Exercise - Your answer should be one number: the count of lines in these entries that hold the word "icon".

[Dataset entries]
+===+
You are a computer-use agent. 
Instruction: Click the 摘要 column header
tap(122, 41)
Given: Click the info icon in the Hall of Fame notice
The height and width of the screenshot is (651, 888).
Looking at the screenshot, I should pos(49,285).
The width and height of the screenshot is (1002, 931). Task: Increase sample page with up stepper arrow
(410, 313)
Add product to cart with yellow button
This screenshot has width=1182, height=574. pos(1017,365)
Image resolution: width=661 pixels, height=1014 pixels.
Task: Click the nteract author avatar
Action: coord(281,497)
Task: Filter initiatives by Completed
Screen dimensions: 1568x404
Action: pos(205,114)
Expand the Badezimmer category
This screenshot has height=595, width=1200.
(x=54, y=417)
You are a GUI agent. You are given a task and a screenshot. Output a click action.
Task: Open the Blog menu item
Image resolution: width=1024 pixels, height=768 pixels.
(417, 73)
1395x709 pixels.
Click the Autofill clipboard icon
+===+
Answer area - 2